One of the key reasons for such a sentence is that “capital punishment” in this instance cannot reverse the chain of events. The Nirbhaya case was more than the death of a woman. It shook the society to its core and affected every citizen deeply. However, according to Nozick, it is not about the effect an event has on people but how an event directly affects everyone. While I do believe that the barbaric nature of the crime affected every citizen, in terms of justice, however, the crime can be seen to affect only Nirbhaya. 

Nozick’s theory would only award capital punishment in cases where the fabric of society was destroyed and the majority of citizens were affected. While a serious punishment would be given as the crime is of a grave nature, there is enough ground to assume that it would not be capital punishment. 

Even though both theories aim to provide justice in society and even establish ways for it to be achieved, the two could not be more different. Diminishing a person’s value to what they can do for society seems unfeeling and detached. It seems like an unfair burden on the youth to always seem worthy, supplemented with a constant worry about not living up to societal expectations. If the ‘City and Soul’ analogy was used to understand capital punishment then as soon as one is not serving their purpose and/or disrupting the work of others, they would be removed from the City. People are simply tools to further the growth of the city. For this reason, Nozick’s idea seems to have the most structured layout for right and wrong. It seems frivolous to think that capital punishment should be given for any wrong, therefore Nozick has provided a clear outline to understand the intensity of a person’s actions. There is a stance he takes on how a person acquires anything in life. If done fraudulently, how it affects the society and persons involved, plays a part in determining the graveness of the injustice caused by them. 

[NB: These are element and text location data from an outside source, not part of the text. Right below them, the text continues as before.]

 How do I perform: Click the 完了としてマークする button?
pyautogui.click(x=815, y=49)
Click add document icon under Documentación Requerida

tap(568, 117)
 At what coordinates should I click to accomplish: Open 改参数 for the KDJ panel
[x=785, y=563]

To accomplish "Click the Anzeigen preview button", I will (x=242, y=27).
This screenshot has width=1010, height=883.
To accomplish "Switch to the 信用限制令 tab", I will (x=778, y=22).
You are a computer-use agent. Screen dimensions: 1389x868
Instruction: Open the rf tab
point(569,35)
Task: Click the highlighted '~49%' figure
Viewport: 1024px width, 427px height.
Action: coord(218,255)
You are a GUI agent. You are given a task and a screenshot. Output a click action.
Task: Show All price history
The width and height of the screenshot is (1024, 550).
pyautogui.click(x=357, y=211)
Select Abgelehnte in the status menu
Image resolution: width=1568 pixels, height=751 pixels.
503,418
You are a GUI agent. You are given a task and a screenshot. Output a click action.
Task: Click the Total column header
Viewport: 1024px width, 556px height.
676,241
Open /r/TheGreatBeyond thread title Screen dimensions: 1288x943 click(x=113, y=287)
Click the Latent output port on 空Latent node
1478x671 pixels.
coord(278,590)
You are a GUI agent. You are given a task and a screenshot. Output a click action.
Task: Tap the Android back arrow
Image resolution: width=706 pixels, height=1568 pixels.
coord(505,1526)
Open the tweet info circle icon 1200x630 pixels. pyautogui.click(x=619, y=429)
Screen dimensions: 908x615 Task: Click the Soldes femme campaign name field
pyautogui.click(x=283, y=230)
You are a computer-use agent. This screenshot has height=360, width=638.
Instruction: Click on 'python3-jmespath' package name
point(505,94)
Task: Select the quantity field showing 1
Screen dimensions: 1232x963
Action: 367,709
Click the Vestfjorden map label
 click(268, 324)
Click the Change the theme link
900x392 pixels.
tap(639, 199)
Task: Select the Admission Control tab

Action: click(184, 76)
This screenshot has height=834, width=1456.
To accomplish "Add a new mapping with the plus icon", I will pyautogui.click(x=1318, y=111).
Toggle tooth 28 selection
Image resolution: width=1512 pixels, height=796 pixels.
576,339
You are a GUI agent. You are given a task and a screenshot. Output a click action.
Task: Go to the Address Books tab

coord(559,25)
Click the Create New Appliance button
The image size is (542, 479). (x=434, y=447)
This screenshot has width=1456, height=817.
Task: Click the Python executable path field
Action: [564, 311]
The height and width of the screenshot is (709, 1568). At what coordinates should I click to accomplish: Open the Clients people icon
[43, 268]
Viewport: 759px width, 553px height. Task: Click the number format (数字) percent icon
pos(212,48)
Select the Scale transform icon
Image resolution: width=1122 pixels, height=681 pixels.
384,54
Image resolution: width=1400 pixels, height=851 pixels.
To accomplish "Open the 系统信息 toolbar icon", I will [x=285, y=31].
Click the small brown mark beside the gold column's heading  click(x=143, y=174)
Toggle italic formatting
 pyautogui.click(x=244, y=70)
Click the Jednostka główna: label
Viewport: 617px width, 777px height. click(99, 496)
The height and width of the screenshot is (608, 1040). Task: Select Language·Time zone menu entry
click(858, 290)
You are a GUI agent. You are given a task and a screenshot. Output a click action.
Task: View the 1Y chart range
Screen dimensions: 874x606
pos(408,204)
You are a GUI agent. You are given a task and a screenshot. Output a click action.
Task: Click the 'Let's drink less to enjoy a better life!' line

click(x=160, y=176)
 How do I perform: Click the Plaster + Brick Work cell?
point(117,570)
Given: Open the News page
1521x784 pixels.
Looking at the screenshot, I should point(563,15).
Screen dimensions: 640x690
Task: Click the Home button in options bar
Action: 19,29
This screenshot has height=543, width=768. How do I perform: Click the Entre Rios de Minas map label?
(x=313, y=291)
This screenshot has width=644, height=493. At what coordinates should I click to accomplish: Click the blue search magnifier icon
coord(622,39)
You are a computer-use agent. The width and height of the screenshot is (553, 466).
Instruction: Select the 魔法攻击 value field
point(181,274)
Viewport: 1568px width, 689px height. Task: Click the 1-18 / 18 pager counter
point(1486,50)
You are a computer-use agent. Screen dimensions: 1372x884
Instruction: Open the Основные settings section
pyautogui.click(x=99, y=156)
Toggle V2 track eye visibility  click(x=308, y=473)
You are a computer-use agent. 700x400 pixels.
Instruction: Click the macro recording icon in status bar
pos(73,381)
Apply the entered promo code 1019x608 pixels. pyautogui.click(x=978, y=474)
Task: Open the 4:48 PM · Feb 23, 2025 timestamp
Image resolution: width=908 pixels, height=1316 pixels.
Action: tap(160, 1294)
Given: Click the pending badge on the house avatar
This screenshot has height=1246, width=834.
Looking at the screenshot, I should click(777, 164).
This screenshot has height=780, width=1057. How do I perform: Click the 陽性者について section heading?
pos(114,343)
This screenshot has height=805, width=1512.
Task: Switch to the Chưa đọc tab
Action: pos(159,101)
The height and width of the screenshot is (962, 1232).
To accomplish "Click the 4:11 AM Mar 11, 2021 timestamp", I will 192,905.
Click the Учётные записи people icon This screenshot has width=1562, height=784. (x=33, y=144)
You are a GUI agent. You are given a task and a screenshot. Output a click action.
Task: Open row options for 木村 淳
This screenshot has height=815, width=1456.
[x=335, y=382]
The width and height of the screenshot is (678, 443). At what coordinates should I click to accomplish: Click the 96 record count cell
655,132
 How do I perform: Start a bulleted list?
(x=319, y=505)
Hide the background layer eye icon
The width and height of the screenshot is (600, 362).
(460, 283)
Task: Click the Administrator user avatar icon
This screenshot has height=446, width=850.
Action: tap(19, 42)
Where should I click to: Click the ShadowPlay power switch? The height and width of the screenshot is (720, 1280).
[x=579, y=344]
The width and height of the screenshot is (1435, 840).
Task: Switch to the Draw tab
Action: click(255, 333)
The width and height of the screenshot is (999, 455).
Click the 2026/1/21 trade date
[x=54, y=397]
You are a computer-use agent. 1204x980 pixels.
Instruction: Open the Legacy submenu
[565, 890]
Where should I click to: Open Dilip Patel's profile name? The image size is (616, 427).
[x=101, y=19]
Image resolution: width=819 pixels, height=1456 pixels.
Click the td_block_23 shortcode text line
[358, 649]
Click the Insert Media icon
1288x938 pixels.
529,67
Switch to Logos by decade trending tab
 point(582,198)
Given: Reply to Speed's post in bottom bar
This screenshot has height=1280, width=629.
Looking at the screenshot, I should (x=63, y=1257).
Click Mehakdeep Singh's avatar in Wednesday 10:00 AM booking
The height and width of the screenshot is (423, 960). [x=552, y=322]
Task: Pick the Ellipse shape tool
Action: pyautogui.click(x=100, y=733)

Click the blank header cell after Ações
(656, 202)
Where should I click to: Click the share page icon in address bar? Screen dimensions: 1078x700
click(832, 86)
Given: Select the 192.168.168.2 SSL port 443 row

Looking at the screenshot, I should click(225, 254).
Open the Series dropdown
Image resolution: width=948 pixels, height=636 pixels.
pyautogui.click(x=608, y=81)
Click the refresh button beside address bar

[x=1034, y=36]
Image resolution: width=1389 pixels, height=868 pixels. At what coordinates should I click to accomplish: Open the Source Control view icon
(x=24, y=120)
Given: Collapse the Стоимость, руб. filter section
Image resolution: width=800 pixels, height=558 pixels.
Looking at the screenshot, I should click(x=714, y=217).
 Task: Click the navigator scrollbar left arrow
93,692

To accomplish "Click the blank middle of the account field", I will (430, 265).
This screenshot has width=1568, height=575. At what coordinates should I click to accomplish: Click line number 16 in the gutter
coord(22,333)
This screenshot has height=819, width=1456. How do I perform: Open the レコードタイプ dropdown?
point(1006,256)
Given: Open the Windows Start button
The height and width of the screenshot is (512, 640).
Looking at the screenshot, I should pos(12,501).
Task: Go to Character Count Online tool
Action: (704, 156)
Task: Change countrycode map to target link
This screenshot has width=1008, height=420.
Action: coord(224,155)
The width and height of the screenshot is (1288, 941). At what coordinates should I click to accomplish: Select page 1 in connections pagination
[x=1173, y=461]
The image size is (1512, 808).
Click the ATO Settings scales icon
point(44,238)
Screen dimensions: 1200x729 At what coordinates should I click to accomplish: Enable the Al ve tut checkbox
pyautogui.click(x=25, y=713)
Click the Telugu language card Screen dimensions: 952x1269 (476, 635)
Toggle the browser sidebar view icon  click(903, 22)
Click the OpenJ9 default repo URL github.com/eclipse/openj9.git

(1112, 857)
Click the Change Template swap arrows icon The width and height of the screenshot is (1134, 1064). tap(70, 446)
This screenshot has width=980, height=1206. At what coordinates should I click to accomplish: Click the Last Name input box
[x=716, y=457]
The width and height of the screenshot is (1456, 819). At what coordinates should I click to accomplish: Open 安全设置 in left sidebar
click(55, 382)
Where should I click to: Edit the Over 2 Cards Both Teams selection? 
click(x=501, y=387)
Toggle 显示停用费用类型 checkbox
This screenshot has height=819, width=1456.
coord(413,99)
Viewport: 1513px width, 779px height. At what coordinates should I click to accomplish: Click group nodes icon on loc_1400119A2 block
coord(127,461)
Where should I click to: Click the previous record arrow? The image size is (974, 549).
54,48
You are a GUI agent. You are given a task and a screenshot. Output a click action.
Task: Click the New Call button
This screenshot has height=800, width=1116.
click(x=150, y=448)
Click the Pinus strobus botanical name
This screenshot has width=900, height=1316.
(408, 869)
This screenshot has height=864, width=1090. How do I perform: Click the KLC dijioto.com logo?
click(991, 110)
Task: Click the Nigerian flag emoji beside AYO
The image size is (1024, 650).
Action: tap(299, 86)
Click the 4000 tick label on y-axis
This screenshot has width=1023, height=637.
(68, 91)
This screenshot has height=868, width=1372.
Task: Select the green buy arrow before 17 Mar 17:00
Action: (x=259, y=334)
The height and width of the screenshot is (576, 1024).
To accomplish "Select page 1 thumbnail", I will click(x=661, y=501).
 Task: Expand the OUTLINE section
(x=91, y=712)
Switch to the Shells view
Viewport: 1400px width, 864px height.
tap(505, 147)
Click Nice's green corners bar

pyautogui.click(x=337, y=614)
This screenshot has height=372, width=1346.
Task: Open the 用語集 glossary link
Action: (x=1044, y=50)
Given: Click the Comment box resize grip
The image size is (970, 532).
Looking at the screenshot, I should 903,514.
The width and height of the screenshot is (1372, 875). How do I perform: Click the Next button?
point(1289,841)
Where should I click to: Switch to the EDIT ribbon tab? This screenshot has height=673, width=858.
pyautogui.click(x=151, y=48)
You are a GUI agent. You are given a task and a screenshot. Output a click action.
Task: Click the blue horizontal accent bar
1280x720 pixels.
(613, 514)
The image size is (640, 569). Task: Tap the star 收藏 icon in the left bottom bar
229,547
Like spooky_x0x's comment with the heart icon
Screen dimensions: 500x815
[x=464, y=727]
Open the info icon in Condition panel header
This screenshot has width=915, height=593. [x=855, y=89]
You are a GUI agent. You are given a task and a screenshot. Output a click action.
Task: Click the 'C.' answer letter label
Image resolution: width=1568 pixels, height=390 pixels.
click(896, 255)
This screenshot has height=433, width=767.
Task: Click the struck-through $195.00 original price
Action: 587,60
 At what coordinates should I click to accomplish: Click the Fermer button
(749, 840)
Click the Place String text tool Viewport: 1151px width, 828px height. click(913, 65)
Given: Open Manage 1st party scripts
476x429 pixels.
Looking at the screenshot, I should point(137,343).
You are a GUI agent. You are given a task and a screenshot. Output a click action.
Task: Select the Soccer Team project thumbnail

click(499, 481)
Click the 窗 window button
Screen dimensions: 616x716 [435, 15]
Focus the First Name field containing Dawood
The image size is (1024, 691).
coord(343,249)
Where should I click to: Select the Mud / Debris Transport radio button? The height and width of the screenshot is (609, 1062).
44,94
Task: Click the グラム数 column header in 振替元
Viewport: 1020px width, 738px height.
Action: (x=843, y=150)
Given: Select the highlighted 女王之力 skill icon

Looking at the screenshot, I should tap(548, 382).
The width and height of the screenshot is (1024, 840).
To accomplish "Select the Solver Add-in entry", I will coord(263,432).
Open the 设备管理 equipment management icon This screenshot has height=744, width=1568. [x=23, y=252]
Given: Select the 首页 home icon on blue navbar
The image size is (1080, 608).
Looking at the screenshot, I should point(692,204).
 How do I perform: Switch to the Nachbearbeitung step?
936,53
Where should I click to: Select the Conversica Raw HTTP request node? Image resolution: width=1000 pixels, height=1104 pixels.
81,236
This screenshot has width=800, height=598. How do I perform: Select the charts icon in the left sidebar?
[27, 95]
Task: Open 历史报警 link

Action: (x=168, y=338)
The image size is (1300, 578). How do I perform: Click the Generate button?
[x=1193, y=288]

Overall justice has the quality of moulding. One can see that the two theories are very different but we must find a point of reconciliation between the two. The question that neither of the theories truly answers is that of the worth of the person’s actions. Justice was always so tied to the overall benefit of society that the only manner in which we explored it was through society’s eyes. It seems as though the welfare of the person was not of significant importance. Our justice system seems to be headed down the same road. We are all only what we can give back to society. While that is an important aspect, I believe our justice should fulfil the promises they have made to us as individuals. Justice is for everyone and it caters to the betterment of society. It is reductive to make it all about the society; that is the philosophers’ domain.